▸ **TO BE DONE**
**a)** In the Facebook scam article below, how many likes can such a post collect within three days?
**b)** Please reproduce the passage from the Facebook scam article below, starting with "Could hundreds of" and going on through "Facebook scammer’s income.".

▸ **PAGE EXTRACT**
You’ve probably seen the images before — a guy on a craggy edge with a bear cutting off his escape, two bikini clad ladies fly fishing, or the barely-visible image of a face underneath a repeating pattern, and the message attached usually reads like this:
- Click on the image.
- Write in the “Comments” the word “Jump.” (or “Like” the image)
- Watch what happens.
Could hundreds of thousands of people be suckered into thinking something would happen? The answer is “Yes.” and here’s how something as simple as a comment adds to a Facebook scammer’s income.
When you “Like” or “Comment” on a picture, you are in a sense “subscribing” to that picture. If someone else comments or likes the photo, you are sent a notification of their activity. This may seem easy to filter out of your news feed; but as Yahoo-UK reports, it’s less about you and more about the bigger picture or — in the case of these images — the bigger numbers. “Within 3 days a post like this has 70,000 likes, and someone somewhere is about to make a nice little profit by selling the page to a business wanting some quick wins,” states Next Digital’s Daylan Pearce. “The buyer changes the page details. Instant fanpage with a big following, lots of likes and an in depth edge rank.” This equates for you to suddenly find in your feed and notifications solicitation that you don’t recognize or remember authorizing.
This shady approach to marketing is a form of “social engineering.” Something seemingly harmless as commenting with the word “Jump” on an innocuous is actually harmless in itself, but you become in turn an unknowing participant in a very large “push” for numbers. “The main reason for this is the trust that people feel whilst socializing with their friends online,” David Emm, a senior security research associate at Kaspersky Lab, explains. “People are much more likely to click on a link shared by a friend, and this inherent trust is something cybercriminals prey upon.”

▸ **DATASET RECORDS**
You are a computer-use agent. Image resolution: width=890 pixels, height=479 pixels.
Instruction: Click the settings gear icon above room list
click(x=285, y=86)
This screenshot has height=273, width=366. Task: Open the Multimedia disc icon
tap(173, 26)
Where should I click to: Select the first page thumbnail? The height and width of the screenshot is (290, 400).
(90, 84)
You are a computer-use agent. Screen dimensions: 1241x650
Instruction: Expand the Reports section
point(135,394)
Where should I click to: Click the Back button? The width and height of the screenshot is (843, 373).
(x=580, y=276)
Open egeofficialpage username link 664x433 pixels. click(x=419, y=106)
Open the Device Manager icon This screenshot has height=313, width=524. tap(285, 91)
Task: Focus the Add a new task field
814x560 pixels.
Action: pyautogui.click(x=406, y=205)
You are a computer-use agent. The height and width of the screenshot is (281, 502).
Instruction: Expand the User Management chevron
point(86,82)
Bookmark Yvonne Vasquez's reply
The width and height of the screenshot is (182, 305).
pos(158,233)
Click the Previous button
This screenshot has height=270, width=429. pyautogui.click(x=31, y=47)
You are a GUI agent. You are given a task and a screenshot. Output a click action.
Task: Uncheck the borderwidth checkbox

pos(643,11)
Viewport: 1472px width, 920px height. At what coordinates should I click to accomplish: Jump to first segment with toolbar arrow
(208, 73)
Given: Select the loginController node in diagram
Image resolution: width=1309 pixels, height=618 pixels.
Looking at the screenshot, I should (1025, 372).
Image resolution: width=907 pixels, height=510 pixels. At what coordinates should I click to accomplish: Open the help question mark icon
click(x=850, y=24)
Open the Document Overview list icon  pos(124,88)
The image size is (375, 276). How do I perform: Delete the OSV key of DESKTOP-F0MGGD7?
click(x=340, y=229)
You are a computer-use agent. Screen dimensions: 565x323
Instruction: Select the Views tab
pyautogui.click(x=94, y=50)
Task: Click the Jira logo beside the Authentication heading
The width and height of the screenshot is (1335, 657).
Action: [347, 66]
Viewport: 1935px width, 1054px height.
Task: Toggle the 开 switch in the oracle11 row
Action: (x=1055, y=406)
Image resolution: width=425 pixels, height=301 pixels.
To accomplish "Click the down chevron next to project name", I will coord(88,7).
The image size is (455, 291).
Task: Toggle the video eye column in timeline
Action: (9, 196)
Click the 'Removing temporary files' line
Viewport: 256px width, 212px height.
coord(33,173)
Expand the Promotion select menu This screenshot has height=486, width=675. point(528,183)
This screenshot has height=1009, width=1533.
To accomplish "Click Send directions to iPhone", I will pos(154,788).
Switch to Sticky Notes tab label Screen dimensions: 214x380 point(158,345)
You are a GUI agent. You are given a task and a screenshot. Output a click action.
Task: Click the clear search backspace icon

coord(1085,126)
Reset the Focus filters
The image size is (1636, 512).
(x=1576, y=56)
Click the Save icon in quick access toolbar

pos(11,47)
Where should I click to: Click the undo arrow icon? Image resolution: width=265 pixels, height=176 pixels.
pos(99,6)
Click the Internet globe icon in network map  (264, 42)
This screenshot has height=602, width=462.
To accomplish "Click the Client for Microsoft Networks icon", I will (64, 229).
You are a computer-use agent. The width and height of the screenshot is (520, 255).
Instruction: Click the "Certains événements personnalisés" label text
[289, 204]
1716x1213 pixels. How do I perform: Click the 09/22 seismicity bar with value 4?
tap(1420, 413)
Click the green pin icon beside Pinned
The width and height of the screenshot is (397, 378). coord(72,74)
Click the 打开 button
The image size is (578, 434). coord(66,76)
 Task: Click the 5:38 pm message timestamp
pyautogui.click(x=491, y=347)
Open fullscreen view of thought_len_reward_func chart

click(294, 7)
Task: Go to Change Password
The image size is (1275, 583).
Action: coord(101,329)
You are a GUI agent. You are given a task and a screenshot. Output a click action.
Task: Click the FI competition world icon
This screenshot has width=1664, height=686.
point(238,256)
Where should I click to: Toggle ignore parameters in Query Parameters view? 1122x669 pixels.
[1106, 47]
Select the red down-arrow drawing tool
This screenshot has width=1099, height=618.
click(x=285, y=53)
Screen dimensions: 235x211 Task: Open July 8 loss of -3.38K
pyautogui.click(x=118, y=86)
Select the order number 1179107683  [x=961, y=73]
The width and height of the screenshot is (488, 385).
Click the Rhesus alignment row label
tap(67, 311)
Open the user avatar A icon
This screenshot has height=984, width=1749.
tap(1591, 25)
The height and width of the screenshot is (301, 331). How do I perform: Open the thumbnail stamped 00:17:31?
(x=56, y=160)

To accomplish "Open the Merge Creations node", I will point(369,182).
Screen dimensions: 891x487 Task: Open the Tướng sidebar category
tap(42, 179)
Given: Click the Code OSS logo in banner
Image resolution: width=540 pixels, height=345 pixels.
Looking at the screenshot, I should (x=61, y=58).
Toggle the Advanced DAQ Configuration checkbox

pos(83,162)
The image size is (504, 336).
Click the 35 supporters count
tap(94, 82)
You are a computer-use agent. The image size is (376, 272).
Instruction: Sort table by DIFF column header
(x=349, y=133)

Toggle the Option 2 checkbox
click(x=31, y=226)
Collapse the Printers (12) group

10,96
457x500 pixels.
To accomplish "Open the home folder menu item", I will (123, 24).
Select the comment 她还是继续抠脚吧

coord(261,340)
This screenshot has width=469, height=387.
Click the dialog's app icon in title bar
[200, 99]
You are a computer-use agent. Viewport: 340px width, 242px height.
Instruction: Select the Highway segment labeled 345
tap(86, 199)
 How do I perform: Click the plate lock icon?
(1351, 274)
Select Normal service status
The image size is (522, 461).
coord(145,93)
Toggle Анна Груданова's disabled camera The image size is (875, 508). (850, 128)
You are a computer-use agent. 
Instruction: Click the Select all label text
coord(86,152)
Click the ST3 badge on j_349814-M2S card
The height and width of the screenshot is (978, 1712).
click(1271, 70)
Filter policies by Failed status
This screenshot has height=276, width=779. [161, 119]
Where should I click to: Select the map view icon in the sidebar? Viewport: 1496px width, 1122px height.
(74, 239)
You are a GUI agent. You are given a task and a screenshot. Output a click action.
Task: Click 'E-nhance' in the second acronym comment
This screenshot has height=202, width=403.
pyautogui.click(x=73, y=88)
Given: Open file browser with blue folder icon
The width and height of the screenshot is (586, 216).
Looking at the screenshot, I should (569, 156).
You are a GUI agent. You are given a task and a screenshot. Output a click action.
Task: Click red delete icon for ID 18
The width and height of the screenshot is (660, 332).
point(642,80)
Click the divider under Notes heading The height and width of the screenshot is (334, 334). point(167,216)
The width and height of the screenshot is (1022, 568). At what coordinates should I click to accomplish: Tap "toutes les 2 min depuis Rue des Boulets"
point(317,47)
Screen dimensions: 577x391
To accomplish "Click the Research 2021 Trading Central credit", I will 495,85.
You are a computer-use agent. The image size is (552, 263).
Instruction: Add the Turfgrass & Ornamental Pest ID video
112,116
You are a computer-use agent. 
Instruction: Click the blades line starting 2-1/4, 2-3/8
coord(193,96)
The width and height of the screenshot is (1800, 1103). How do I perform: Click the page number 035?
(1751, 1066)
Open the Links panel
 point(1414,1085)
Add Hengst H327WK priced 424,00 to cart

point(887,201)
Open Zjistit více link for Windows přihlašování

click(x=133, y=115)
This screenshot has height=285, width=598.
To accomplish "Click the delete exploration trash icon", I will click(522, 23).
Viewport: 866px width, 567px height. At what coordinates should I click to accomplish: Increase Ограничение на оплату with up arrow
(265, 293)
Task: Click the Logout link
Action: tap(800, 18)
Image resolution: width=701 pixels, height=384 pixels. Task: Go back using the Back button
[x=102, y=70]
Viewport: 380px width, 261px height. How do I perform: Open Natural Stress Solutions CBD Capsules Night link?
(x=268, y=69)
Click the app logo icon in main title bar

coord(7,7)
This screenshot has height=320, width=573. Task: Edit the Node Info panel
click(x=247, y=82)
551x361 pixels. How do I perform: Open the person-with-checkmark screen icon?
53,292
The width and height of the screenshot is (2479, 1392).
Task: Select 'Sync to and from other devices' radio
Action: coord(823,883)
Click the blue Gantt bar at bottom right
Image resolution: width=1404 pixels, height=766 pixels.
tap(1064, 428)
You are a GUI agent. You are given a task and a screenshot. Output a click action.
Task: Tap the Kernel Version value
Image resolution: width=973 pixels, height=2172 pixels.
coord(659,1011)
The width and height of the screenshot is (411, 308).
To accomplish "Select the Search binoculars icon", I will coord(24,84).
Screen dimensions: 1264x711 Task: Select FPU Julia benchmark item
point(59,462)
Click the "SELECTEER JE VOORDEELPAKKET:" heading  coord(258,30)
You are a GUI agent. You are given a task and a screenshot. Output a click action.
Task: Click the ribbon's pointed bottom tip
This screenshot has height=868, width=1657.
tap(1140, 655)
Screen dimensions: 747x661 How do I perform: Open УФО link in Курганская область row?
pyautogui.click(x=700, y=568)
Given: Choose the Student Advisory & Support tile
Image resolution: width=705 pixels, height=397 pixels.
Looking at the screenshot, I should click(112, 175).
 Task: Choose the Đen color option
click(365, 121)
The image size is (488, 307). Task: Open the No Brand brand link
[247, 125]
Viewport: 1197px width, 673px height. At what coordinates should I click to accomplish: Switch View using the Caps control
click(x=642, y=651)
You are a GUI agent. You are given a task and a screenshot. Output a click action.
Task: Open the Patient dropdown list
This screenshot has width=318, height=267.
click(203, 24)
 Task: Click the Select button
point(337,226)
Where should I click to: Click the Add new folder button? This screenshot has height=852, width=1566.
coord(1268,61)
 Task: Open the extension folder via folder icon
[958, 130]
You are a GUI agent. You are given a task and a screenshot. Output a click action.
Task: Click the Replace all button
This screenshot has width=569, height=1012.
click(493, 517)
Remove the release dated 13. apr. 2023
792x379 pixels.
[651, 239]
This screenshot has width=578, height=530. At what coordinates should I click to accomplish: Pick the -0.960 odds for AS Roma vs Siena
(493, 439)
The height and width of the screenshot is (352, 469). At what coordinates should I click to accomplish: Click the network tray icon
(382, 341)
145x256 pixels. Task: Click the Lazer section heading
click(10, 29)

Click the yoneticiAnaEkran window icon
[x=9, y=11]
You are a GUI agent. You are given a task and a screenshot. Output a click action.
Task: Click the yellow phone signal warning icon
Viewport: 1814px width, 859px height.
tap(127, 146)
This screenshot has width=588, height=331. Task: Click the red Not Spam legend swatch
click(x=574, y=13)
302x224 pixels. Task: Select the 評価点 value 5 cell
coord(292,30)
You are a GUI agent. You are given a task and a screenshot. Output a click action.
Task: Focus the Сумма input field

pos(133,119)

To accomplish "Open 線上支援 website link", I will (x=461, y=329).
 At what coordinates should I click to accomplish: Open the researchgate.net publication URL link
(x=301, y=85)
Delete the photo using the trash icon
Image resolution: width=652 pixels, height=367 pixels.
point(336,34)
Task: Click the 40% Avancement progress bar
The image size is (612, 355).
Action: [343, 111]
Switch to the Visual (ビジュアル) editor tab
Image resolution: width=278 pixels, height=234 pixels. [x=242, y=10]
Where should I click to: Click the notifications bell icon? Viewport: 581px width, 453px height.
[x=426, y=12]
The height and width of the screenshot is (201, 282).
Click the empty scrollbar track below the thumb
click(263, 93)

▸ **RESPONSES TO THE EXERCISE**
**a)** About 70,000 likes.

**b)**
Could hundreds of thousands of people be suckered into thinking something would happen? The answer is “Yes.” and here’s how something as simple as a comment adds to a Facebook scammer’s income.